Heb je je ooit afgevraagd hoe het beeld van een object dat voor een vlakke spiegel wordt geplaatst, wordt gevormd? De keren dat ik voor een spiegel stond, kon ik zien dat als ik dichterbij kom, het beeld ook dichterbij komt; en als ik wegloop, loopt zij ook weg.

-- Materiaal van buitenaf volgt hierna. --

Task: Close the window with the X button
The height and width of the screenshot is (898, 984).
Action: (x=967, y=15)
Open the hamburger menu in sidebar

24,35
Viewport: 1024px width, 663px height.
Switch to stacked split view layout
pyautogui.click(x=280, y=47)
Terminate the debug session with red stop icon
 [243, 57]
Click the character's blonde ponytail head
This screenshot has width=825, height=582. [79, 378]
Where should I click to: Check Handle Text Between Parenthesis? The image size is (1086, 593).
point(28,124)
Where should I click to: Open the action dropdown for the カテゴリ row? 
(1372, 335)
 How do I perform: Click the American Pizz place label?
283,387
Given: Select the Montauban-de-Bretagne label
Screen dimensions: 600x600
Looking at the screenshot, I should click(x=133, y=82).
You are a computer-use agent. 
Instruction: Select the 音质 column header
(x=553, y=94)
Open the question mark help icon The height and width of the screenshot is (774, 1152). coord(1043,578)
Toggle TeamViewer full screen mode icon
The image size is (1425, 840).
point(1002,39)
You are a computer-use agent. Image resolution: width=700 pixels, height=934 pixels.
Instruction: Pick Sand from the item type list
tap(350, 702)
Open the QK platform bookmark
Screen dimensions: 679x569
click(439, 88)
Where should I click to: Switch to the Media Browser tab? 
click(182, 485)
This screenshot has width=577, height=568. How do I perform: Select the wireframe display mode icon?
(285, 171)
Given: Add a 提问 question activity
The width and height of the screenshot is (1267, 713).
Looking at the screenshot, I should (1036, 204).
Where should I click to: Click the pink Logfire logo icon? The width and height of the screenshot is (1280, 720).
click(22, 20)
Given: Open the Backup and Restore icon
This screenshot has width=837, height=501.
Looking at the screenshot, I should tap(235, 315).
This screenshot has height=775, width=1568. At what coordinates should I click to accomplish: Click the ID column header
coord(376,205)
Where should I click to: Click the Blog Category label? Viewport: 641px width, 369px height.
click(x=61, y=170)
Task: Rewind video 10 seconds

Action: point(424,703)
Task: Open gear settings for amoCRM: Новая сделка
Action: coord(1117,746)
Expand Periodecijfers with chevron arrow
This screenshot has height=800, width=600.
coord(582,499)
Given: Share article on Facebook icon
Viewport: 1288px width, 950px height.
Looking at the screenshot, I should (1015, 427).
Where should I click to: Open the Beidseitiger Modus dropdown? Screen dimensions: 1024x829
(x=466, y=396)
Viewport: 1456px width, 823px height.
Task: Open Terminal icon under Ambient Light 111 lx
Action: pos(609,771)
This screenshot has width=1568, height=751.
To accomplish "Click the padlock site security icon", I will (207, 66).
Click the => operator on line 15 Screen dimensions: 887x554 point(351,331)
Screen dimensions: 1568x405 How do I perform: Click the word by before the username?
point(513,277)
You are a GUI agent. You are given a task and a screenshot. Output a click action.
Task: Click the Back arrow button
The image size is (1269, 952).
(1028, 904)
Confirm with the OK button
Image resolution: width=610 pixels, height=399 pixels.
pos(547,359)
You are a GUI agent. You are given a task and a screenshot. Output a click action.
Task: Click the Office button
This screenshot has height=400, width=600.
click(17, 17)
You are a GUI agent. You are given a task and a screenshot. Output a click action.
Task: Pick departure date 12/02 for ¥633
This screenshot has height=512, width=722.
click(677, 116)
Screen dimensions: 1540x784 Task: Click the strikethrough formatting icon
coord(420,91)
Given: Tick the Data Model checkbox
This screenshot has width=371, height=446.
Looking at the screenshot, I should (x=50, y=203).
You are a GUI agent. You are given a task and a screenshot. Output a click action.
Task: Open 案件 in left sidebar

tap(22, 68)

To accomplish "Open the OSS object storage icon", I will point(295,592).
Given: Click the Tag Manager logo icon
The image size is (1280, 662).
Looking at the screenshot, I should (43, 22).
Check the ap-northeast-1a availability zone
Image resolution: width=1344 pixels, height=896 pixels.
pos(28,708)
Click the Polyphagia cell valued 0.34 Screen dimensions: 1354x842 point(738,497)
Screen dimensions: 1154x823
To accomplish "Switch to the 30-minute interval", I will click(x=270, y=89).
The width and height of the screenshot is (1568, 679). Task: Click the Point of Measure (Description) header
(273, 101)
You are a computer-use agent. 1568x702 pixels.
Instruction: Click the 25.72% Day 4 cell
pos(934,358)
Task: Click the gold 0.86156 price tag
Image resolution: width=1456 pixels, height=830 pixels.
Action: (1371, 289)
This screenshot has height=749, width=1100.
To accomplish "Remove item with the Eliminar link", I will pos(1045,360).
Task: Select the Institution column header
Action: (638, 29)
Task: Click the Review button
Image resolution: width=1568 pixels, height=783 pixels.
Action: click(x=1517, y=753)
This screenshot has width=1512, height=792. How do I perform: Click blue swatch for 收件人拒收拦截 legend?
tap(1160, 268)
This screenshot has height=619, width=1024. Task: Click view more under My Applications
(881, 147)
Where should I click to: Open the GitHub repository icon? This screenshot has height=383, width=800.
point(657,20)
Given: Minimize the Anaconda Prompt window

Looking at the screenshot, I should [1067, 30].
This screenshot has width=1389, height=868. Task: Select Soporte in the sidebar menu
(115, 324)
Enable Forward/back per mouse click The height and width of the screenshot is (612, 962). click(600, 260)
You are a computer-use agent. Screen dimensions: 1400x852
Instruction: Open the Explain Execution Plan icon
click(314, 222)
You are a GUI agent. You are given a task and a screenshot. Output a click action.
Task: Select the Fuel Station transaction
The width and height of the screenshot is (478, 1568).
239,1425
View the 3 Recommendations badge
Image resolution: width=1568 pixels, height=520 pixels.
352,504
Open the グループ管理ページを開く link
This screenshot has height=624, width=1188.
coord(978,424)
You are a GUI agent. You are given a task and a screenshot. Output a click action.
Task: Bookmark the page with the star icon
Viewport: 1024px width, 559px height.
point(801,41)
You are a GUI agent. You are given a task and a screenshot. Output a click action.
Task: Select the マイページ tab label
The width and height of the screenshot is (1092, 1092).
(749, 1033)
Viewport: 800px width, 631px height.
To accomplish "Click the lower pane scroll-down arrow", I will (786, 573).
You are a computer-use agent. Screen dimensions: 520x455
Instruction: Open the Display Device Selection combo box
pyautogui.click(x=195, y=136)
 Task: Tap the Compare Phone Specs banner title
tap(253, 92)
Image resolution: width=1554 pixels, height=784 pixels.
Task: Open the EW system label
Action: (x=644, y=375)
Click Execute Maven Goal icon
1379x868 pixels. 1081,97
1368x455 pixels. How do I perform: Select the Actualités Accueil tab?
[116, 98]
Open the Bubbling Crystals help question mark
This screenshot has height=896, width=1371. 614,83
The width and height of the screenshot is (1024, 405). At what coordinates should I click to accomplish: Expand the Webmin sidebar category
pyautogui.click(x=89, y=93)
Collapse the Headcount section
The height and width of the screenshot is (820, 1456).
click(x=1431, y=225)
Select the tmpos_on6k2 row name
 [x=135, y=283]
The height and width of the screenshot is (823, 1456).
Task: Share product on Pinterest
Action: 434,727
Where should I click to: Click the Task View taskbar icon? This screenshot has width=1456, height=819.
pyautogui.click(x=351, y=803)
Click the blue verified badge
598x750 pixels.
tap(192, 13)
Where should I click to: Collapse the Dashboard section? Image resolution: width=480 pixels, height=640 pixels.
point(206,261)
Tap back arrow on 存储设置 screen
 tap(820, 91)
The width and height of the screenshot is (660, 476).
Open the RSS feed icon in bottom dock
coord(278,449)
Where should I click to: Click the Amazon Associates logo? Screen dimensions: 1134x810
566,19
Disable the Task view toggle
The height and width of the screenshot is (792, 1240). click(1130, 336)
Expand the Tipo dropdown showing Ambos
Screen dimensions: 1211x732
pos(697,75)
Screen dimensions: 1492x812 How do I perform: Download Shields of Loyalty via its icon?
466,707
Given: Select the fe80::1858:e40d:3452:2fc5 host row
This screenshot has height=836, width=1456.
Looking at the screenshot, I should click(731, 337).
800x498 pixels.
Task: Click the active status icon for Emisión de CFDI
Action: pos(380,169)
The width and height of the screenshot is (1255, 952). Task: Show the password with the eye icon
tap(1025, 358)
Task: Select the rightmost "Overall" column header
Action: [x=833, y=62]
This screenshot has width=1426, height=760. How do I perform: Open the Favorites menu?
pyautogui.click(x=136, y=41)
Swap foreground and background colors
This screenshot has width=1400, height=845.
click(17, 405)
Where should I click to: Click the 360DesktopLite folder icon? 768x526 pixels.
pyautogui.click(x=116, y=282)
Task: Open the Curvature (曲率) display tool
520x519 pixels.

In deze tekst zullen we begrijpen hoe de beeldvorming in de spiegels die we thuis hebben plaatsvindt.
Laten we eerst beginnen met de afbeelding van a punctueel object.
een punt object P, helder of verlicht, heeft zijn imago P' grafisch geconstrueerd volgens de volgende drie stappen.
1º - we volgen twee verschillende stralen, die beginnen bij het object en het reflecterende oppervlak van de spiegel bereiken.

2º - nu gaan we de reflectiewetten toepassen die de gereflecteerde stralen en hun respectieve uitbreidingen volgen.

Het beeldpunt bevindt zich in het verlengde van de stralen die het object verlaten, waardoor de indruk wordt gewekt dat het punt P' zich achter de spiegel bevindt, maar in feite zien we een virtueel beeld van P.
3º - nu verbinden we het objectpunt met het beeldpunt en construeren zo de driehoek PMN en P’MN. Omdat ze congruent zijn,

Een andere praktische manier om het beeld van een puntobject te verkrijgen, is door een van de invallende stralen loodrecht op de spiegel te beschouwen.

Afbeelding van een uitgestrekt lichaam
Uitgebreide objecten zijn objecten die niet punctueel zijn, dat wil zeggen objecten met afmetingen die niet kunnen worden verwaarloosd. een lang voorwerp en het beeld ervan is ook symmetrisch ten opzichte van de vlakke spiegel, aangezien het een enkel beeldpunt vervoegt voor elk objectpunt. Kijk naar de onderstaande figuur.